Task objective: Transcribe the listing word for word.

------

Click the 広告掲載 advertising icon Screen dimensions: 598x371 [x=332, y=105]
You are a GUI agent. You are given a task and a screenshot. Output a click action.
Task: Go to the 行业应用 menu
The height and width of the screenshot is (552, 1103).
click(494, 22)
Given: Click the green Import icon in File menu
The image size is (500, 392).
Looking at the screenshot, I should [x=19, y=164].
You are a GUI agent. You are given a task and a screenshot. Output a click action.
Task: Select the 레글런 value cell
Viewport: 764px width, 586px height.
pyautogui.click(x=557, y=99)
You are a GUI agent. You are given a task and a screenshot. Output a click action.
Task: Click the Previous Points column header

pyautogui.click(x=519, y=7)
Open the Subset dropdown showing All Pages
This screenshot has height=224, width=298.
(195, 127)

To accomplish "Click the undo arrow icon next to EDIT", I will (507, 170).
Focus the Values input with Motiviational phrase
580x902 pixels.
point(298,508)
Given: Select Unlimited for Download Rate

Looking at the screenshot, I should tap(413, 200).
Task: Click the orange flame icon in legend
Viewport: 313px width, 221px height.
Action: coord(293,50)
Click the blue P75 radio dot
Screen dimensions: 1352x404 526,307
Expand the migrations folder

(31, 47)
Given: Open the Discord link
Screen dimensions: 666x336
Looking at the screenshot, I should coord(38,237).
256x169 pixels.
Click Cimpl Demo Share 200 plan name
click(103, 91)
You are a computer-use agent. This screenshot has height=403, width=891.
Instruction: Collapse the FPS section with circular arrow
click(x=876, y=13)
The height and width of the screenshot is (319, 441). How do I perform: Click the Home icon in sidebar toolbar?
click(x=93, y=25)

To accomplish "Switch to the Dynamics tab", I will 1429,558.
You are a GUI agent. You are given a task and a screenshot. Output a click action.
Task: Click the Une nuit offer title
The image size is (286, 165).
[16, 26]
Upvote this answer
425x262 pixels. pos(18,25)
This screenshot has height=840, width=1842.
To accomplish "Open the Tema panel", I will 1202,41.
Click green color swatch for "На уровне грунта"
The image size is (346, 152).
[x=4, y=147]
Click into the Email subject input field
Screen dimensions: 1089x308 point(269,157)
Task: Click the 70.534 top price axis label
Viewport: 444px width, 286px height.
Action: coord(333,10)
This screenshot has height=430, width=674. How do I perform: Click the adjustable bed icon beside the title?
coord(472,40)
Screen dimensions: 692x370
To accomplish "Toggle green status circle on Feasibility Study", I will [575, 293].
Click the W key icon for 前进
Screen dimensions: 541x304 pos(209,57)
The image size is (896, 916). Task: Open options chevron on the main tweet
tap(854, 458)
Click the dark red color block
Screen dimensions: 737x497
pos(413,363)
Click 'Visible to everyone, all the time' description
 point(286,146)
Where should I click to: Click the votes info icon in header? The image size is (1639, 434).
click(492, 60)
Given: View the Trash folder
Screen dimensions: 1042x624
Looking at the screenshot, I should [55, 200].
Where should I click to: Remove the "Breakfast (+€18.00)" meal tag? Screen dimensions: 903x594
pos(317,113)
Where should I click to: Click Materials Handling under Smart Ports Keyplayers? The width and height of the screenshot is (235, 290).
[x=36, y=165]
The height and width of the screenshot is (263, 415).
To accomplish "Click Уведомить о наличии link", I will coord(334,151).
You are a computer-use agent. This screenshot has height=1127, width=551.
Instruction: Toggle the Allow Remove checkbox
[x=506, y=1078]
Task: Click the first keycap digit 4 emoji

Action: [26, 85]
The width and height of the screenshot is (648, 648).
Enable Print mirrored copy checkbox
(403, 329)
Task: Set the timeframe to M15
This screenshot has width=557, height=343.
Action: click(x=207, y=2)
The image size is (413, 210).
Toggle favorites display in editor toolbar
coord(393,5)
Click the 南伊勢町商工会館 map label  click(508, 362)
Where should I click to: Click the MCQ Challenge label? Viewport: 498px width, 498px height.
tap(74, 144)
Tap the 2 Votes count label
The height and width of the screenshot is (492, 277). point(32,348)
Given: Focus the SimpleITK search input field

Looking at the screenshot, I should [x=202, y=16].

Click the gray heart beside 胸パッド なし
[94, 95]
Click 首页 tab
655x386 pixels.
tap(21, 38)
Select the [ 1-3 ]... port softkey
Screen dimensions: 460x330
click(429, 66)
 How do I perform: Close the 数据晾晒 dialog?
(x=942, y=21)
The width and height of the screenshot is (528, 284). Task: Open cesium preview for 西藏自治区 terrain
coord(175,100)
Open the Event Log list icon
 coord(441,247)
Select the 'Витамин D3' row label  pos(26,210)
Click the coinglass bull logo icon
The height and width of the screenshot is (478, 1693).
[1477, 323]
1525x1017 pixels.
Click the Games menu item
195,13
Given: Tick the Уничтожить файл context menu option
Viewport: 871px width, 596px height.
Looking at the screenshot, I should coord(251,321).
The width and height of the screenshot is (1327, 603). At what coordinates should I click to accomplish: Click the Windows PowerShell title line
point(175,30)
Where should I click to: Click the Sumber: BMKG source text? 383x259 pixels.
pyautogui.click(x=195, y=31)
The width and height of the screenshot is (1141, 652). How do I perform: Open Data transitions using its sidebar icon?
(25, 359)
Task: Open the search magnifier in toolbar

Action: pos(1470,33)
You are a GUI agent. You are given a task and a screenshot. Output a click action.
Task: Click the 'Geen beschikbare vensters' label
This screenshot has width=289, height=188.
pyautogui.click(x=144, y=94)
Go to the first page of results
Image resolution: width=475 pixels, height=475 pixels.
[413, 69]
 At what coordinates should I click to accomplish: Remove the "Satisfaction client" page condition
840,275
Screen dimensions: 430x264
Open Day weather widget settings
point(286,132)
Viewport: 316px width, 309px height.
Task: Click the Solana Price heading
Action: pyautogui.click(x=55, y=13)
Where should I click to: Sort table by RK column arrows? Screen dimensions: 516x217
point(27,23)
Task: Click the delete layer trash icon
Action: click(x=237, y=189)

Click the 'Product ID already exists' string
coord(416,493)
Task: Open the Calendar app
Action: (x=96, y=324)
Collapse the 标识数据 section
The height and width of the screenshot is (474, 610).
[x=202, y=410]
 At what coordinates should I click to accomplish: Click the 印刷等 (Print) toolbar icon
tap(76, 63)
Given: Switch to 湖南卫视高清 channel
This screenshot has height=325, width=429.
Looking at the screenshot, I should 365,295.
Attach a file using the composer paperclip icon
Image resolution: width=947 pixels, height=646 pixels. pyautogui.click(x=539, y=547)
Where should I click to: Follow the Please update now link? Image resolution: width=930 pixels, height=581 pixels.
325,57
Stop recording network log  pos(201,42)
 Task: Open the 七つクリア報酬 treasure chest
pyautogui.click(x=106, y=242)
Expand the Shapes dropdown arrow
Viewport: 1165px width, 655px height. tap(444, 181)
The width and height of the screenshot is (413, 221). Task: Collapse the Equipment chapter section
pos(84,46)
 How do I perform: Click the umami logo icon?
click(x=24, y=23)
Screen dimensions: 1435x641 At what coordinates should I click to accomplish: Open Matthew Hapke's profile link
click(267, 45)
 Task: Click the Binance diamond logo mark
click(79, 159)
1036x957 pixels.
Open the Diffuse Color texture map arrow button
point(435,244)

------

Answer to this problem:
Click the 広告掲載 advertising icon Screen dimensions: 598x371 [x=332, y=105]
You are a GUI agent. You are given a task and a screenshot. Output a click action.
Task: Go to the 行业应用 menu
The height and width of the screenshot is (552, 1103).
click(494, 22)
Given: Click the green Import icon in File menu
The image size is (500, 392).
Looking at the screenshot, I should [x=19, y=164].
You are a GUI agent. You are given a task and a screenshot. Output a click action.
Task: Select the 레글런 value cell
Viewport: 764px width, 586px height.
pyautogui.click(x=557, y=99)
You are a GUI agent. You are given a task and a screenshot. Output a click action.
Task: Click the Previous Points column header

pyautogui.click(x=519, y=7)
Open the Subset dropdown showing All Pages
This screenshot has height=224, width=298.
(195, 127)

To accomplish "Click the undo arrow icon next to EDIT", I will (507, 170).
Focus the Values input with Motiviational phrase
580x902 pixels.
point(298,508)
Given: Select Unlimited for Download Rate

Looking at the screenshot, I should tap(413, 200).
Task: Click the orange flame icon in legend
Viewport: 313px width, 221px height.
Action: coord(293,50)
Click the blue P75 radio dot
Screen dimensions: 1352x404 526,307
Expand the migrations folder

(31, 47)
Given: Open the Discord link
Screen dimensions: 666x336
Looking at the screenshot, I should coord(38,237).
256x169 pixels.
Click Cimpl Demo Share 200 plan name
click(103, 91)
You are a computer-use agent. This screenshot has height=403, width=891.
Instruction: Collapse the FPS section with circular arrow
click(x=876, y=13)
The height and width of the screenshot is (319, 441). How do I perform: Click the Home icon in sidebar toolbar?
click(x=93, y=25)

To accomplish "Switch to the Dynamics tab", I will 1429,558.
You are a GUI agent. You are given a task and a screenshot. Output a click action.
Task: Click the Une nuit offer title
The image size is (286, 165).
[16, 26]
Upvote this answer
425x262 pixels. pos(18,25)
This screenshot has height=840, width=1842.
To accomplish "Open the Tema panel", I will 1202,41.
Click green color swatch for "На уровне грунта"
The image size is (346, 152).
[x=4, y=147]
Click into the Email subject input field
Screen dimensions: 1089x308 point(269,157)
Task: Click the 70.534 top price axis label
Viewport: 444px width, 286px height.
Action: coord(333,10)
This screenshot has height=430, width=674. How do I perform: Click the adjustable bed icon beside the title?
coord(472,40)
Screen dimensions: 692x370
To accomplish "Toggle green status circle on Feasibility Study", I will [575, 293].
Click the W key icon for 前进
Screen dimensions: 541x304 pos(209,57)
The image size is (896, 916). Task: Open options chevron on the main tweet
tap(854, 458)
Click the dark red color block
Screen dimensions: 737x497
pos(413,363)
Click 'Visible to everyone, all the time' description
 point(286,146)
Where should I click to: Click the votes info icon in header? The image size is (1639, 434).
click(492, 60)
Given: View the Trash folder
Screen dimensions: 1042x624
Looking at the screenshot, I should [55, 200].
Where should I click to: Remove the "Breakfast (+€18.00)" meal tag? Screen dimensions: 903x594
pos(317,113)
Where should I click to: Click Materials Handling under Smart Ports Keyplayers? The width and height of the screenshot is (235, 290).
[x=36, y=165]
The height and width of the screenshot is (263, 415).
To accomplish "Click Уведомить о наличии link", I will coord(334,151).
You are a computer-use agent. This screenshot has height=1127, width=551.
Instruction: Toggle the Allow Remove checkbox
[x=506, y=1078]
Task: Click the first keycap digit 4 emoji

Action: [26, 85]
The width and height of the screenshot is (648, 648).
Enable Print mirrored copy checkbox
(403, 329)
Task: Set the timeframe to M15
This screenshot has width=557, height=343.
Action: click(x=207, y=2)
The image size is (413, 210).
Toggle favorites display in editor toolbar
coord(393,5)
Click the 南伊勢町商工会館 map label  click(508, 362)
Where should I click to: Click the MCQ Challenge label? Viewport: 498px width, 498px height.
tap(74, 144)
Tap the 2 Votes count label
The height and width of the screenshot is (492, 277). point(32,348)
Given: Focus the SimpleITK search input field

Looking at the screenshot, I should [x=202, y=16].

Click the gray heart beside 胸パッド なし
[94, 95]
Click 首页 tab
655x386 pixels.
tap(21, 38)
Select the [ 1-3 ]... port softkey
Screen dimensions: 460x330
click(429, 66)
 How do I perform: Close the 数据晾晒 dialog?
(x=942, y=21)
The width and height of the screenshot is (528, 284). Task: Open cesium preview for 西藏自治区 terrain
coord(175,100)
Open the Event Log list icon
 coord(441,247)
Select the 'Витамин D3' row label  pos(26,210)
Click the coinglass bull logo icon
The height and width of the screenshot is (478, 1693).
[1477, 323]
1525x1017 pixels.
Click the Games menu item
195,13
Given: Tick the Уничтожить файл context menu option
Viewport: 871px width, 596px height.
Looking at the screenshot, I should coord(251,321).
The width and height of the screenshot is (1327, 603). At what coordinates should I click to accomplish: Click the Windows PowerShell title line
point(175,30)
Where should I click to: Click the Sumber: BMKG source text? 383x259 pixels.
pyautogui.click(x=195, y=31)
The width and height of the screenshot is (1141, 652). How do I perform: Open Data transitions using its sidebar icon?
(25, 359)
Task: Open the search magnifier in toolbar

Action: pos(1470,33)
You are a GUI agent. You are given a task and a screenshot. Output a click action.
Task: Click the 'Geen beschikbare vensters' label
This screenshot has width=289, height=188.
pyautogui.click(x=144, y=94)
Go to the first page of results
Image resolution: width=475 pixels, height=475 pixels.
[413, 69]
 At what coordinates should I click to accomplish: Remove the "Satisfaction client" page condition
840,275
Screen dimensions: 430x264
Open Day weather widget settings
point(286,132)
Viewport: 316px width, 309px height.
Task: Click the Solana Price heading
Action: pyautogui.click(x=55, y=13)
Where should I click to: Sort table by RK column arrows? Screen dimensions: 516x217
point(27,23)
Task: Click the delete layer trash icon
Action: click(x=237, y=189)

Click the 'Product ID already exists' string
coord(416,493)
Task: Open the Calendar app
Action: (x=96, y=324)
Collapse the 标识数据 section
The height and width of the screenshot is (474, 610).
[x=202, y=410]
 At what coordinates should I click to accomplish: Click the 印刷等 (Print) toolbar icon
tap(76, 63)
Given: Switch to 湖南卫视高清 channel
This screenshot has height=325, width=429.
Looking at the screenshot, I should 365,295.
Attach a file using the composer paperclip icon
Image resolution: width=947 pixels, height=646 pixels. pyautogui.click(x=539, y=547)
Where should I click to: Follow the Please update now link? Image resolution: width=930 pixels, height=581 pixels.
325,57
Stop recording network log  pos(201,42)
 Task: Open the 七つクリア報酬 treasure chest
pyautogui.click(x=106, y=242)
Expand the Shapes dropdown arrow
Viewport: 1165px width, 655px height. tap(444, 181)
The width and height of the screenshot is (413, 221). Task: Collapse the Equipment chapter section
pos(84,46)
 How do I perform: Click the umami logo icon?
click(x=24, y=23)
Screen dimensions: 1435x641 At what coordinates should I click to accomplish: Open Matthew Hapke's profile link
click(267, 45)
 Task: Click the Binance diamond logo mark
click(79, 159)
1036x957 pixels.
Open the Diffuse Color texture map arrow button
point(435,244)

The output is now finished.